How you touch the screen points to where you live
Computer firm HP is currently researching ‘touch dialects’ – the different ways that people around the world like to interact with touch screen PCs.
HP Vice President Phil McKinney told Computeractive that although most users in the US and Europe seem happy to use touch screens by prodding with one finger, this was not a universal gesture.
In some cultures pointing this way is considered socially unacceptable, so people used several fingers at once to poke the screen.
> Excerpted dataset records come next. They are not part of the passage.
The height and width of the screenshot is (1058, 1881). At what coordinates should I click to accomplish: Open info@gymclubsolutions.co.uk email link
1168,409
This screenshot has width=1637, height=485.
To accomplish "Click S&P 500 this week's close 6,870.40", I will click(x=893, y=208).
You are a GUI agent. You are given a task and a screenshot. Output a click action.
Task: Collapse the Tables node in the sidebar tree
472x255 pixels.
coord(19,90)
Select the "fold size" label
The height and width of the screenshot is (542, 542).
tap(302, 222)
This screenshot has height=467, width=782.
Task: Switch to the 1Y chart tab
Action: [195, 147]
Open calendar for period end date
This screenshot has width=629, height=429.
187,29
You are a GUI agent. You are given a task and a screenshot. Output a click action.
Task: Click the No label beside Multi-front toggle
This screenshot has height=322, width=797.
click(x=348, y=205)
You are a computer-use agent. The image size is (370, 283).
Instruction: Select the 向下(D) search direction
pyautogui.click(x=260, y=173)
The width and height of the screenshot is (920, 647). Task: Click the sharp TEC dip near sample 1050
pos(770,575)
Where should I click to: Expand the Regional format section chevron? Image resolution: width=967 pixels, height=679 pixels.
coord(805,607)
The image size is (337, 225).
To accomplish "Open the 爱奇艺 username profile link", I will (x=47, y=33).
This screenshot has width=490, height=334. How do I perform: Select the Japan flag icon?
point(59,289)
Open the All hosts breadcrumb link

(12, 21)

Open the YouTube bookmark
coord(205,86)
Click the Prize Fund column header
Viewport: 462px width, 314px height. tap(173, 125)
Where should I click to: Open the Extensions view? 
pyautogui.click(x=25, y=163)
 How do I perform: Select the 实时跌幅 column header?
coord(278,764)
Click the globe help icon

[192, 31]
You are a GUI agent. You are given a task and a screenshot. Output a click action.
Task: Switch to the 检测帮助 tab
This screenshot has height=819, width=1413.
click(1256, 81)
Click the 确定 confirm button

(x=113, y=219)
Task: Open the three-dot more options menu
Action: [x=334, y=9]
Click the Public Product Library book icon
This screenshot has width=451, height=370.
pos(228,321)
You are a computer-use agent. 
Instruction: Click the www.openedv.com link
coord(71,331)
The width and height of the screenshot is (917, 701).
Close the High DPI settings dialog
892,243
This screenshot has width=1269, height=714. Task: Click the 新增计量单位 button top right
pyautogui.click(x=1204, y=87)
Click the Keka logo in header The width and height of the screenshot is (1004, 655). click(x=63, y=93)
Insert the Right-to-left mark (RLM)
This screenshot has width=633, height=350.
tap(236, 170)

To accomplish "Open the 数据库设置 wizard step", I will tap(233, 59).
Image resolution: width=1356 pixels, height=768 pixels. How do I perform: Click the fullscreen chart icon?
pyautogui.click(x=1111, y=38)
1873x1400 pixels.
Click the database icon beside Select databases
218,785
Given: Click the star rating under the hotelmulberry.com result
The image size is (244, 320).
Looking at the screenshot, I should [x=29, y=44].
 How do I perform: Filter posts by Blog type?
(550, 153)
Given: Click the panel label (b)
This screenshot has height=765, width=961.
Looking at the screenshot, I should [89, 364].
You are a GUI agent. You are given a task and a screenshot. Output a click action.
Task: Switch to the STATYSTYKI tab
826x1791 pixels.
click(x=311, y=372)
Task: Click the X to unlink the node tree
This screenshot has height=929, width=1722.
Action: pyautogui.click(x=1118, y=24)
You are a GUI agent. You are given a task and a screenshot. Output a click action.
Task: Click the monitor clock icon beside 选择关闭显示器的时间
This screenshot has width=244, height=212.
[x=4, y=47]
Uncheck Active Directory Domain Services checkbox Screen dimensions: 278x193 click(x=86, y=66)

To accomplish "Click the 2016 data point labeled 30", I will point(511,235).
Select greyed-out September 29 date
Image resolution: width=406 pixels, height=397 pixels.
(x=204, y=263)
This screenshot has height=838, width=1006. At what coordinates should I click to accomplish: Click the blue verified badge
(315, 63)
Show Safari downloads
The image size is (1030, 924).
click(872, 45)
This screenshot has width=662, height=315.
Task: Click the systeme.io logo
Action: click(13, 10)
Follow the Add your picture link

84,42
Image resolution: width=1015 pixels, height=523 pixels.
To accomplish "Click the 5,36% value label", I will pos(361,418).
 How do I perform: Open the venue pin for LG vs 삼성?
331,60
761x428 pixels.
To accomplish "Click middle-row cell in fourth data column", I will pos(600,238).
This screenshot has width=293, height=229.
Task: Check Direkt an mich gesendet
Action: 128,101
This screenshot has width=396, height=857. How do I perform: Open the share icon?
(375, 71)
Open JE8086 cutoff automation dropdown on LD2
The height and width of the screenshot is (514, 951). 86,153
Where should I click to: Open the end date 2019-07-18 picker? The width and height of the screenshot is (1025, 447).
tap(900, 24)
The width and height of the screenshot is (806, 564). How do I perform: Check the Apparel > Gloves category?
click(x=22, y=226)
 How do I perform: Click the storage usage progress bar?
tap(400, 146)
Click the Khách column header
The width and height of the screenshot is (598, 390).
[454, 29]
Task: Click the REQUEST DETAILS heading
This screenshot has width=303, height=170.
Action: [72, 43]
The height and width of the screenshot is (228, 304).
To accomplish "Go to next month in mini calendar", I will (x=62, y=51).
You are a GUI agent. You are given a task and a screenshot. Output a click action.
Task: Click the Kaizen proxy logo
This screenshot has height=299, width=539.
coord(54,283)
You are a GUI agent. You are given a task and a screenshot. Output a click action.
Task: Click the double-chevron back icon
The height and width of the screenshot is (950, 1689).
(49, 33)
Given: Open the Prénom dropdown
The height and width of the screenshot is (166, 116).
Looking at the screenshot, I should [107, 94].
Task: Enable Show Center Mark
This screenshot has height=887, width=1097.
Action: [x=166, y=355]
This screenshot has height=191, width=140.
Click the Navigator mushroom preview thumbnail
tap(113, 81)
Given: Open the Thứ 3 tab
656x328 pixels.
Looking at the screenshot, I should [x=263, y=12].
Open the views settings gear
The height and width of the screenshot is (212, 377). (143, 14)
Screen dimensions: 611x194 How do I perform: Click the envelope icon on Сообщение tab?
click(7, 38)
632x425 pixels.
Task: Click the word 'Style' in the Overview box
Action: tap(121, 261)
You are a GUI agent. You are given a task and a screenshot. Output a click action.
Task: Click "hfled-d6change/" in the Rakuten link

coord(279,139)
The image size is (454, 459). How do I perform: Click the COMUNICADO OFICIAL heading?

Similarly, US and European users are used to resizing images by using two fingers and a “pinching” gesture, but in other areas people like to drag the corners of the image apart or pull the straight edges.
Mr McKinney said that some test subjects had even tried to lift and drop one corner of the image, and when this failed had attempted to shake the picture free.
He added that PC makers would ideally need to “embed more intelligence” into a touch screen device so it can discern which dialect a user prefers and read their commands accordingly.
This kind of system is some way off, but HP has “begun the process of collecting the touch dialects”.
Mr McKinney said the problem is “not limited to touch, but also gestures and so on … hand gestures people use are very local.” The company “has an entire lab that’s just focused on touch, gesture and voice controls … and testing them around the world”.
He said that the company has recently been testing its touch screen computers in India in an effort to work out how suitable they are for families with mixed literacy levels, as “keyboards assume literacy”.
“The response from these tests was very positive”, he added. “Touch, as an interface, can help you get over that digital divide”.